For himself – and Sam, he noticed – it was back to that drudgery that they were all so weary of. Back to skimming through files with a keen eye, watching video footage or reading reports or even flicking through social media with the wide-toothed comb that occasionally snagged on a gold mine. Steve was used to that. He was used to all of it, and it wasn't unusual to find himself wedged between a wall of paperwork and a well of possible leads. None of those leads were quite as good as what Wanda could manage to pluck from nowhere but they were something. Sometimes.

As was to be expected of Fury, when his call to attendance came it was in the form of his face appearing and then dominating Steve's computer screen as it did everyone else's. The expectedness didn't make him any less irked by the image of Fury's bald head overriding the smattering of grainy pictures he'd been studying.

"Alright, princesses," Fury said by way of greeting. "Get a move on. I said eleven."

"You could have told each of us directly if you wanted punctuality," Rhodie said, just as Tony lowered the miniature screwdriver he'd been playing with to gesture towards his own screen with a, "Wonderful to see your beautiful face, Fury, as always."

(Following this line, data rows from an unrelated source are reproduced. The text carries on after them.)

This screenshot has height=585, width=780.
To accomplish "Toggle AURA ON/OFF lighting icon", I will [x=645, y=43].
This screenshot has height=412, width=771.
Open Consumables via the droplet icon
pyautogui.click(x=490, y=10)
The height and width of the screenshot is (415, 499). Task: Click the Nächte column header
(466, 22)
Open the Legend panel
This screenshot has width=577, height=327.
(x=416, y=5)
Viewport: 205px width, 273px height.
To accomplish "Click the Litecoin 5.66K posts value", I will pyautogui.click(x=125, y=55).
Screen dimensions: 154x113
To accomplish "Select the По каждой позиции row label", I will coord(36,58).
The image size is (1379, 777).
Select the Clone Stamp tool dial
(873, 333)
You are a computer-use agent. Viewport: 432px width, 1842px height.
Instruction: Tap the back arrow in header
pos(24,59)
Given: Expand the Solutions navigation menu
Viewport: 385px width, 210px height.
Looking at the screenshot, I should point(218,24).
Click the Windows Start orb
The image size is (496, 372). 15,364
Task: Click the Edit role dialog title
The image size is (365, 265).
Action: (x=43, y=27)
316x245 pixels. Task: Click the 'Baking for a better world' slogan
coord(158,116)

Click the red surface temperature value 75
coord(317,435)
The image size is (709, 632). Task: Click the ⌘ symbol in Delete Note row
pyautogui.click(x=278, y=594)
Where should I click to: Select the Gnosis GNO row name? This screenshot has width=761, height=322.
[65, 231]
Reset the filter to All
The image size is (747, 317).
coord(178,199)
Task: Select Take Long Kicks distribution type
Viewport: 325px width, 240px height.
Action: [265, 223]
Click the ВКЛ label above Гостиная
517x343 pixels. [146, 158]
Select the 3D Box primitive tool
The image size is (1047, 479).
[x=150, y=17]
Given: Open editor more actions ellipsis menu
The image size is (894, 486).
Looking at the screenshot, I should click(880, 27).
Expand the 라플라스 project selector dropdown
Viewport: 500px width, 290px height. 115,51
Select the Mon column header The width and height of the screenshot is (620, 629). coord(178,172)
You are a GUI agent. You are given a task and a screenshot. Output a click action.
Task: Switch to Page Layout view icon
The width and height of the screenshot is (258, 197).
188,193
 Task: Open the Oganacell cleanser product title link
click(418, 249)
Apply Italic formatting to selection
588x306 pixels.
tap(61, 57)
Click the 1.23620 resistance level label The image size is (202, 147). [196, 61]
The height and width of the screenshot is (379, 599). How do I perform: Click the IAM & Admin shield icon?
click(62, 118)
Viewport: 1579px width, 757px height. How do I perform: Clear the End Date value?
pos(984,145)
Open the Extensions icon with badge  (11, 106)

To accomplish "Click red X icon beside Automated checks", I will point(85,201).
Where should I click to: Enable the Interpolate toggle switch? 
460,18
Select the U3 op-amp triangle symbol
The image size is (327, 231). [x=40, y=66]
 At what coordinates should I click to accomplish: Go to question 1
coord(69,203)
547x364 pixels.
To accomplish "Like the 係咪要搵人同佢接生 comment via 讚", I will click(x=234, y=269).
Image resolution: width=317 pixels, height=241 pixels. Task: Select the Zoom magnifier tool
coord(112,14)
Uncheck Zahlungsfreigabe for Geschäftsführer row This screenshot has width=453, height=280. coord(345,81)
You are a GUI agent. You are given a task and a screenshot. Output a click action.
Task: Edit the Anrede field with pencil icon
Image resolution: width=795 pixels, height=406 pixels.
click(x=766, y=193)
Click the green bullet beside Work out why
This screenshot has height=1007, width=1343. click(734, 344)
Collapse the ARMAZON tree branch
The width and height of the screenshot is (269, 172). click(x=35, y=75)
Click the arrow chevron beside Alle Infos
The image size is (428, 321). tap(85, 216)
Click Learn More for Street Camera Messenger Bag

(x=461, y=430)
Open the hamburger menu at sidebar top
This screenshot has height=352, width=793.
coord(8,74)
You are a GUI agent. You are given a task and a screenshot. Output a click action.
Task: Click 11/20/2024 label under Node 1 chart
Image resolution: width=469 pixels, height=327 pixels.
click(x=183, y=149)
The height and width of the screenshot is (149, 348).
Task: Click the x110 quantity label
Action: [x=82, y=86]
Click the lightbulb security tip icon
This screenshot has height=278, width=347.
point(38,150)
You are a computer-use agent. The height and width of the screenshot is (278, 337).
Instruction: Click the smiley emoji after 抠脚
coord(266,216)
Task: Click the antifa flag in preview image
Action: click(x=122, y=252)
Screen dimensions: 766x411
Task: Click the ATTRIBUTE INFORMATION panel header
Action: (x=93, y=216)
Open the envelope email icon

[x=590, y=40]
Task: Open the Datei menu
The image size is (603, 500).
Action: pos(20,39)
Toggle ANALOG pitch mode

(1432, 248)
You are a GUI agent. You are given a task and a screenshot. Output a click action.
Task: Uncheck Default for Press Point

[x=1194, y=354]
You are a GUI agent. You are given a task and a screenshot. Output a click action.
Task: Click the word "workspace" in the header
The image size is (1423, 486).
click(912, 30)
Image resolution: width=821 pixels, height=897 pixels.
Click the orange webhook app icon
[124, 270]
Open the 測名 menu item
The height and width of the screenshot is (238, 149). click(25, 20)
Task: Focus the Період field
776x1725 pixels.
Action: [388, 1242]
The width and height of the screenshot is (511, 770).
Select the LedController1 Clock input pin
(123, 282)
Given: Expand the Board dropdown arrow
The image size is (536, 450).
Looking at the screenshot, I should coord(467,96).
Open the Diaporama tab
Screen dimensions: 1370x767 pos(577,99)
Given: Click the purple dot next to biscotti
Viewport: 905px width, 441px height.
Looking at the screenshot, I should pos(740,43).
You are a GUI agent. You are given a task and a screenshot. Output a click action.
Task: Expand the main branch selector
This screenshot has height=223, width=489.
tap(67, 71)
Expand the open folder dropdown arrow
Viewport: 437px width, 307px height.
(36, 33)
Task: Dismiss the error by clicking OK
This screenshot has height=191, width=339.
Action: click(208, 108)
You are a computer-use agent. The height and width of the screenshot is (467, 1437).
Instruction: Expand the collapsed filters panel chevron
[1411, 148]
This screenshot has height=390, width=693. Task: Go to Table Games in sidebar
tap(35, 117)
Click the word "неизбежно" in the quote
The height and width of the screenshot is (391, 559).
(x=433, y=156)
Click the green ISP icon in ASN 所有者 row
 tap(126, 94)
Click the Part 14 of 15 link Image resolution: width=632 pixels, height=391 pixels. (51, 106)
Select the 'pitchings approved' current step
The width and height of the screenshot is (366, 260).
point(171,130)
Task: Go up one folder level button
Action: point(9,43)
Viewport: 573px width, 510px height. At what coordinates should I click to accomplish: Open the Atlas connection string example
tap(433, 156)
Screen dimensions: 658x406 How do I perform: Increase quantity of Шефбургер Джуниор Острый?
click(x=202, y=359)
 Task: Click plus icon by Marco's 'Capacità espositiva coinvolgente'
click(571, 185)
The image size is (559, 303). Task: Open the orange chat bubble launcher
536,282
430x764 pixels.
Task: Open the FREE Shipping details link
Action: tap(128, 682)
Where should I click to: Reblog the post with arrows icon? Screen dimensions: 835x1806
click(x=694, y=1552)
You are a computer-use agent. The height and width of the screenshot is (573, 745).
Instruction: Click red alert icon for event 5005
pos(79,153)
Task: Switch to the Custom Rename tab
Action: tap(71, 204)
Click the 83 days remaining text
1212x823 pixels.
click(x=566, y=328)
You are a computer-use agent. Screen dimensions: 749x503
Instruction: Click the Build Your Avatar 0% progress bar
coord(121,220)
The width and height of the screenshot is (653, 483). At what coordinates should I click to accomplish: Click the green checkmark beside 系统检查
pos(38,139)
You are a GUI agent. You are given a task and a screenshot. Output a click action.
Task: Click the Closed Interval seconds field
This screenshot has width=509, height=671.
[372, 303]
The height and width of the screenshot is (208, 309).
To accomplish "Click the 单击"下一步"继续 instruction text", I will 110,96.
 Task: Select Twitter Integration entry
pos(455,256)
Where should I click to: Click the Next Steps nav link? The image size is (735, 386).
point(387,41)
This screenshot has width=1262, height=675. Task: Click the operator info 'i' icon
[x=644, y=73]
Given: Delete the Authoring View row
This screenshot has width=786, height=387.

"Hilarious, Stark," Fury replied, because of course he'd be able to not only see all of them but hear them as well. "Conference Room Three. All of you. Now."

"Even me?" Wanda asked, not quite surprised but a little wary.

"All of you," Fury replied. Then his face disappeared from Steve's screen to expose the pictures that really weren't much more than a grainy mess. Steve likely wouldn't be able to make any use of them anyway.

"He's always such a joy to be around," Tony said, tapping his screwdriver on his desk in a rhythm. "Remind me why we voted him to be boss?"

"He's been the big boss forever," Rhodie said, rising to his feet as Steve did himself. "There was no vote."

"Dictatorship, then," Tony said. He sniffed. "I could think of a better candidate."

"I'm sure you could," Nat said before raising her voice towards Bruce's room. "Bruce, we're heading out."

"Am I coming?" Bruce called back.

"I don't know. Do you want to keep your high-res microscopes? Because I think Fury would be inclined to take them off you if you took to skipping his meetings."

Bruce appeared in the doorway, flipping his glasses onto his head. He only ever wore glasses when he was working on that which required serious concentration. It was like a warning flag of 'Do Not Interrupt' that Steve had long been affiliated with. "Technically," Bruce said, "it's Tony's microscope. Fury has no right to take it off me."

"There, see?" Tony skirted around his desk and crossed the room towards him. He clapped a hand to Bruce's shoulder. "I'm glad we've reached an understanding. Mine. All mine."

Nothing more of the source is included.